(WORK TO DO) Pick out and copy every line in the entries below that contains the string "three", treating uppercase and lowercase as distinct.

(INPUT ROWS)

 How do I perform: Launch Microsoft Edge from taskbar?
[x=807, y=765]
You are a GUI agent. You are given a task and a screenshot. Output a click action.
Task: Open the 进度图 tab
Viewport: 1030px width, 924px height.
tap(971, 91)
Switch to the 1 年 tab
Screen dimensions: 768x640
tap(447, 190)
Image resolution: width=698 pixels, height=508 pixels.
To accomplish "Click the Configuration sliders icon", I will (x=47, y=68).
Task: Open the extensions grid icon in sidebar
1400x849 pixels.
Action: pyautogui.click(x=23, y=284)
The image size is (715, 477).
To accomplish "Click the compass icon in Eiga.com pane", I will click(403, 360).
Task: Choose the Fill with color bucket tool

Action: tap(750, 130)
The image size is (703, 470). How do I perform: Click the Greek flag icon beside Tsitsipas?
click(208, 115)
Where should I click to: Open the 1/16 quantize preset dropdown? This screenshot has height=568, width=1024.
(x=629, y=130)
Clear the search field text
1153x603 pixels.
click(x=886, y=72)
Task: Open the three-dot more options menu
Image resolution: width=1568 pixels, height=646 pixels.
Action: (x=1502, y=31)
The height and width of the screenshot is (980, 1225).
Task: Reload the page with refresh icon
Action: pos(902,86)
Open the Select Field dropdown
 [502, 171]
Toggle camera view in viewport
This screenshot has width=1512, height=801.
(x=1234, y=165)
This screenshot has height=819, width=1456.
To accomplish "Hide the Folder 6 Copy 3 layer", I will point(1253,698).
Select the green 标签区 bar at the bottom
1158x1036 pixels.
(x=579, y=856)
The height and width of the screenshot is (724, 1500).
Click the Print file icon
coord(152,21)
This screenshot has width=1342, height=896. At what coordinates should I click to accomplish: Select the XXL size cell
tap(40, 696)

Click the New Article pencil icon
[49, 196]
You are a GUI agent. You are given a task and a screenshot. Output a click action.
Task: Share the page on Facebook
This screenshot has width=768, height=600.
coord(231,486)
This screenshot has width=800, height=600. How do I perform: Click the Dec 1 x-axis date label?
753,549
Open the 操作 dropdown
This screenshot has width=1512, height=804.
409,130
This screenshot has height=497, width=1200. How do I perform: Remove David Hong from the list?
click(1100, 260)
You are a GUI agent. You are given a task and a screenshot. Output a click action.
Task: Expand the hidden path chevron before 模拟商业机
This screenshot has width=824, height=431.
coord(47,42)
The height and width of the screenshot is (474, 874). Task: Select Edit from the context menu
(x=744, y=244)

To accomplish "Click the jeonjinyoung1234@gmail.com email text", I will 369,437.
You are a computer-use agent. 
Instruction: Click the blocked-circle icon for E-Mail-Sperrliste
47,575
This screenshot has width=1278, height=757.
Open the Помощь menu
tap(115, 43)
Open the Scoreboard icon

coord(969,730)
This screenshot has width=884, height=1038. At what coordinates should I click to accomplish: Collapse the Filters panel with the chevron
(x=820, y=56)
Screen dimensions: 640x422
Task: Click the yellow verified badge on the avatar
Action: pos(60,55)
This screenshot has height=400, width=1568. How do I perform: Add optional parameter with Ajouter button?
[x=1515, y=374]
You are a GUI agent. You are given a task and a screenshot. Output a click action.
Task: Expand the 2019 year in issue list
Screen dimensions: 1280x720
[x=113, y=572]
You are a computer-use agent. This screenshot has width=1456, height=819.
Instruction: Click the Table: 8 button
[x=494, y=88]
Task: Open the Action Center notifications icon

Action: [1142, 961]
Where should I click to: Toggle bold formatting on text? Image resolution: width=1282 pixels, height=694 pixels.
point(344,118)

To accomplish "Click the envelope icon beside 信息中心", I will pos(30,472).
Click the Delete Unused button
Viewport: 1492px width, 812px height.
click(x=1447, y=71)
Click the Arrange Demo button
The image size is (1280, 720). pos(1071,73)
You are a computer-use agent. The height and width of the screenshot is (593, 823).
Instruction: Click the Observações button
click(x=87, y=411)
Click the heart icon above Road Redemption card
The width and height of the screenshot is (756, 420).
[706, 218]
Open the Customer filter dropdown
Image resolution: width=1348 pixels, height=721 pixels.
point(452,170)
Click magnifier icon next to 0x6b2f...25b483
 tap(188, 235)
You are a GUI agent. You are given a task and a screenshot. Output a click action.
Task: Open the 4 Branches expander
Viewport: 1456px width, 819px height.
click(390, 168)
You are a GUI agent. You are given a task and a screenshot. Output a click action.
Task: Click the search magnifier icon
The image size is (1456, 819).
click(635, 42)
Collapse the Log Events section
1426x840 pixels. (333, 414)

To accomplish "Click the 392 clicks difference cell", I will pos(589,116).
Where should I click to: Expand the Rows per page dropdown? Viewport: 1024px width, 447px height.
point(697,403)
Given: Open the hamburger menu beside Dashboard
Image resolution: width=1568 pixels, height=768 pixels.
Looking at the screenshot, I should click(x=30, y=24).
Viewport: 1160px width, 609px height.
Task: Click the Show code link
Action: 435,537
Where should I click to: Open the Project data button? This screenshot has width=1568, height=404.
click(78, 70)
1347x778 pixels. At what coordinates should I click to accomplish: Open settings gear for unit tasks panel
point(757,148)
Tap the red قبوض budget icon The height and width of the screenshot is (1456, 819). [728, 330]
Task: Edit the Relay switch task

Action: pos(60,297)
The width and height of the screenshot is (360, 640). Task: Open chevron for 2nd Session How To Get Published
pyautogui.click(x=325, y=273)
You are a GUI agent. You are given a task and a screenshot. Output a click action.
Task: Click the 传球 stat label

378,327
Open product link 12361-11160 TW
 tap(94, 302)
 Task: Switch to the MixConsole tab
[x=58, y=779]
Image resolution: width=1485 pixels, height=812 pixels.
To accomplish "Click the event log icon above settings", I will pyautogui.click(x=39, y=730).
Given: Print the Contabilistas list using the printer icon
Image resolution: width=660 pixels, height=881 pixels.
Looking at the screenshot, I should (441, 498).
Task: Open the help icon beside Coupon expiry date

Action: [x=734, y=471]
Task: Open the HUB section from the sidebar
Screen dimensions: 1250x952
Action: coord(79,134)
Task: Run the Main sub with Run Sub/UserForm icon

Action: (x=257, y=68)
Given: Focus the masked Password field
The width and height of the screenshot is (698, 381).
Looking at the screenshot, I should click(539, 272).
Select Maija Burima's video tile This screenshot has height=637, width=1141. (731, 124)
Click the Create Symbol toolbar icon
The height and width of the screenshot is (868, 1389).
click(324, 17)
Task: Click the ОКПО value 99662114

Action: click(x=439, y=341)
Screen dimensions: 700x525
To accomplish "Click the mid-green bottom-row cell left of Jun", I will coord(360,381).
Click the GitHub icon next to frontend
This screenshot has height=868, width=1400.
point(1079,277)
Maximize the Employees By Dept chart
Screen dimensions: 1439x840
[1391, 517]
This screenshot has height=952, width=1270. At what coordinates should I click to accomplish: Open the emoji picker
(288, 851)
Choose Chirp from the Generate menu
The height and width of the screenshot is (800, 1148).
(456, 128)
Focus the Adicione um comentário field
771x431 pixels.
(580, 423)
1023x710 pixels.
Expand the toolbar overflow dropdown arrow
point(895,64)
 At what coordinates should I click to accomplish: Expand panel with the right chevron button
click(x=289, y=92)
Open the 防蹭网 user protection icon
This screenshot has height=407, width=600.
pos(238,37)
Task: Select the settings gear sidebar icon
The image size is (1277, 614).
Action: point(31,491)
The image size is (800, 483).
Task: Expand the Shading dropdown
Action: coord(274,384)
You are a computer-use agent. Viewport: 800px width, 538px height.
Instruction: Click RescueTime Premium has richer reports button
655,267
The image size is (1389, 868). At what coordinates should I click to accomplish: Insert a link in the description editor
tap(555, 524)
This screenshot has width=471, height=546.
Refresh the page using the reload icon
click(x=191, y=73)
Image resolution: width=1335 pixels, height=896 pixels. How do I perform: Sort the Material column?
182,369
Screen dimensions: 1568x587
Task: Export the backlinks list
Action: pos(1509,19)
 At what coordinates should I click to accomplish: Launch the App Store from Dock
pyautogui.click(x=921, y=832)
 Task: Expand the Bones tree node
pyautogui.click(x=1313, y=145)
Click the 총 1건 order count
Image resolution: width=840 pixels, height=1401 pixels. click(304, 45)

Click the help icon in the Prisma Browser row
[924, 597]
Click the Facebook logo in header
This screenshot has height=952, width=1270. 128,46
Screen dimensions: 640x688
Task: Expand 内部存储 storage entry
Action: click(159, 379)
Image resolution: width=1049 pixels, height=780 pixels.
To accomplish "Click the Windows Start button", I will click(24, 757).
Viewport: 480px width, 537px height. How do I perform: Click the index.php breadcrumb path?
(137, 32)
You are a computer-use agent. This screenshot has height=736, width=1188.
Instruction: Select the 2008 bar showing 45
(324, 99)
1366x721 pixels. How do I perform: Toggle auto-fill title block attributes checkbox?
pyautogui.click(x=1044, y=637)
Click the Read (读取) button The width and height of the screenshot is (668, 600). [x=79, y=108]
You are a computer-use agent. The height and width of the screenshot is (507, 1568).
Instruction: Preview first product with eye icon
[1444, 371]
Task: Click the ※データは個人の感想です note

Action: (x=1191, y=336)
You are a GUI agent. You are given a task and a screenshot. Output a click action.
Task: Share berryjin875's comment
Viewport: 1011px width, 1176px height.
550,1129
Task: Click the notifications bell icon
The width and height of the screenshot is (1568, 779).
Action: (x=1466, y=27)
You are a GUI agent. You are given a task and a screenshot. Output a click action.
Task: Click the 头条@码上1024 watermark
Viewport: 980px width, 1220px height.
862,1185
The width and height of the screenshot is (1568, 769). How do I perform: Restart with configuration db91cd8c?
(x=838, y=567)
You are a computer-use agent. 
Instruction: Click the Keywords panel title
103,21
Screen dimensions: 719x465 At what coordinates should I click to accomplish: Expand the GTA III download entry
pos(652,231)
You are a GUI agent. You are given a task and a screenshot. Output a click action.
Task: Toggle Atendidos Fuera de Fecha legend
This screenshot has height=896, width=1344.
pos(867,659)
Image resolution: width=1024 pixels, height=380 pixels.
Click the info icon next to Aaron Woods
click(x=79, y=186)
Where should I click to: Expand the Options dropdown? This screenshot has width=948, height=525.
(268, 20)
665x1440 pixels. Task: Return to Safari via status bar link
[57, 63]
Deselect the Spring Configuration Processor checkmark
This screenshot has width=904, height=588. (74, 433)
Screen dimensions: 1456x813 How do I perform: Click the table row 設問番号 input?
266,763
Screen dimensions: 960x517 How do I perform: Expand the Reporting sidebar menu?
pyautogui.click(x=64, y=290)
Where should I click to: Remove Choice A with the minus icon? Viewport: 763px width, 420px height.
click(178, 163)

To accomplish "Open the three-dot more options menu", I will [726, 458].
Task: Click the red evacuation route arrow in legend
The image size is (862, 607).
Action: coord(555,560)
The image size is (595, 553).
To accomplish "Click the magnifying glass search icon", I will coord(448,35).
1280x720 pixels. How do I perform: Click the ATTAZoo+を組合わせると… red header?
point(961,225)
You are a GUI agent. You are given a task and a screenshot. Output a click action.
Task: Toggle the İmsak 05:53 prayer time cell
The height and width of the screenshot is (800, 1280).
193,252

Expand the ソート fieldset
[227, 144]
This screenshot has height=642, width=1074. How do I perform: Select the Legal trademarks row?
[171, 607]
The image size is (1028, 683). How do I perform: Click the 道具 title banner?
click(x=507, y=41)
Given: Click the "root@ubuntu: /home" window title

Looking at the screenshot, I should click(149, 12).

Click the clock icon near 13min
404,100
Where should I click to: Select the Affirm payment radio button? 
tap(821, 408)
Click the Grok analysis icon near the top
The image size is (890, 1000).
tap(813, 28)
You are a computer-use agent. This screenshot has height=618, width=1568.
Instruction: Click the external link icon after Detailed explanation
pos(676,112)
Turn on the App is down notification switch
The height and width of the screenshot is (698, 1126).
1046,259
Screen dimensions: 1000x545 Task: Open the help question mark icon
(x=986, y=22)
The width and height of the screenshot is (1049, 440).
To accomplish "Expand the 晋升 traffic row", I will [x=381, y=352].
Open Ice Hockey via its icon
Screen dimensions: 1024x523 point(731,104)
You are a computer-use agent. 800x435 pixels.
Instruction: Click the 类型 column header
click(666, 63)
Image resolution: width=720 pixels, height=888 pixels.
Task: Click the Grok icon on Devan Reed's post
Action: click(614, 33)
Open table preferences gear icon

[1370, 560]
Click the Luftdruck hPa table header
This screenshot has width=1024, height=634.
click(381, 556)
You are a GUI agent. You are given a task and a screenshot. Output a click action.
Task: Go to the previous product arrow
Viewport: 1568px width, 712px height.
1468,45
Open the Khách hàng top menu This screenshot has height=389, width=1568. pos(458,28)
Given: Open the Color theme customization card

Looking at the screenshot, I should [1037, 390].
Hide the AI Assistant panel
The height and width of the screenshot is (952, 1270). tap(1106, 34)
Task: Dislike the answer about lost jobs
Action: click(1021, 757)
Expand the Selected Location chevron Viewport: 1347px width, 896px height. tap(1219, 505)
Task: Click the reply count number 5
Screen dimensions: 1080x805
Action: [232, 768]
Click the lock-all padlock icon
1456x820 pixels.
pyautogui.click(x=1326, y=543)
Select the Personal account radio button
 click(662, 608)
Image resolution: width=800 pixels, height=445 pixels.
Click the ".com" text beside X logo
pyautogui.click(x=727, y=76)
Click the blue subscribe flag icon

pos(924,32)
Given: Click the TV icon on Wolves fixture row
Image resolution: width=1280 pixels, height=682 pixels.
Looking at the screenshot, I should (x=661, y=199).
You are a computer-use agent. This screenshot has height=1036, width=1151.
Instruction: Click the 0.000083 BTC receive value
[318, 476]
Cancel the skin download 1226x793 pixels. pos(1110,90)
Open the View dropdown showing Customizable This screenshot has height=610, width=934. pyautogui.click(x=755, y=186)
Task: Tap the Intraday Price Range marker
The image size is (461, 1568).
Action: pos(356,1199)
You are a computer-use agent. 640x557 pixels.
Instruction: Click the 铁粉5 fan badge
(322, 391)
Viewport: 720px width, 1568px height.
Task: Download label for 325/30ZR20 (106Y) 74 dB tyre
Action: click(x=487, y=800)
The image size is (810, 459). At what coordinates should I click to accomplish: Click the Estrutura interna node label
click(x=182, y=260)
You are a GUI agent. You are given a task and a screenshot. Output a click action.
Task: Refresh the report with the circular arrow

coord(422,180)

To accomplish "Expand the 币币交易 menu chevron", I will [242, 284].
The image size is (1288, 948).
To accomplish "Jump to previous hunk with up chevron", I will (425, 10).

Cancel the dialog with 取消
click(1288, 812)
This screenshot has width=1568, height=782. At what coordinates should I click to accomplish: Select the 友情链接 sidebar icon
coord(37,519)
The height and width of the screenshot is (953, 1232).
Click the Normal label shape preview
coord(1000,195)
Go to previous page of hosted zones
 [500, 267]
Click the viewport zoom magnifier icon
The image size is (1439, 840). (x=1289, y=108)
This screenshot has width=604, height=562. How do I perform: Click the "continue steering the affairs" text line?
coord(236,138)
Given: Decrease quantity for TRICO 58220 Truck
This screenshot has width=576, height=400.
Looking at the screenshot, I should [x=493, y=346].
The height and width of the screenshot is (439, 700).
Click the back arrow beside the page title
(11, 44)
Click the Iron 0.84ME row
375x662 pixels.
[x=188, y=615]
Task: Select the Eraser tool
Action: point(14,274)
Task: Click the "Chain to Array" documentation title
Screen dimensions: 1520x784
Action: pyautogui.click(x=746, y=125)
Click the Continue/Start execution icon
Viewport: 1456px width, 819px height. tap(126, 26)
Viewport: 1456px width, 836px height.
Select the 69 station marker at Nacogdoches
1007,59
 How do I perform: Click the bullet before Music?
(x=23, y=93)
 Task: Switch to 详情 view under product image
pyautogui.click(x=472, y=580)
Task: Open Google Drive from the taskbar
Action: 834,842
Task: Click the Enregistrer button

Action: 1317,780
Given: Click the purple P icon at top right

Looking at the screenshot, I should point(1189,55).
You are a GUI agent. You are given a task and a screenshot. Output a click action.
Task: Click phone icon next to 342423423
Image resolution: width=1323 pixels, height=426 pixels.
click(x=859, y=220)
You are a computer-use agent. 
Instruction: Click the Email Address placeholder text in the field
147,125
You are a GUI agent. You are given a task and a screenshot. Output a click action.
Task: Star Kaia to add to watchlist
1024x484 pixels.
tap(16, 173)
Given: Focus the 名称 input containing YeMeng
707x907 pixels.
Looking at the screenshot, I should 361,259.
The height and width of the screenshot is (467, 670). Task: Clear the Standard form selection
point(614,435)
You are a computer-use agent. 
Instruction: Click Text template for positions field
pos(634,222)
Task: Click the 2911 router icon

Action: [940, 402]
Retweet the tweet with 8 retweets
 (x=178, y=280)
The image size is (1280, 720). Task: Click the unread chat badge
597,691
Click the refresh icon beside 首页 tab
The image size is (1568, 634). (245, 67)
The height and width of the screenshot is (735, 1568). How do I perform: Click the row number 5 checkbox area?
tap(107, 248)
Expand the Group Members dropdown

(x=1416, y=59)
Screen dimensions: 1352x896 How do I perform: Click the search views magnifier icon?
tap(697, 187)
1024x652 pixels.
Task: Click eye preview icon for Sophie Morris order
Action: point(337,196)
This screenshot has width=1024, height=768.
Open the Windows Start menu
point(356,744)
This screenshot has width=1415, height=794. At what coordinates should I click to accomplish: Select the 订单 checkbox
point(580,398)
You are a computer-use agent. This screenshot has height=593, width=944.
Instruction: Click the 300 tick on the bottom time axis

(RESULT BELOW)
Task: Open the three-dot more options menu
To accomplish "Open the three-dot more options menu", I will [726, 458].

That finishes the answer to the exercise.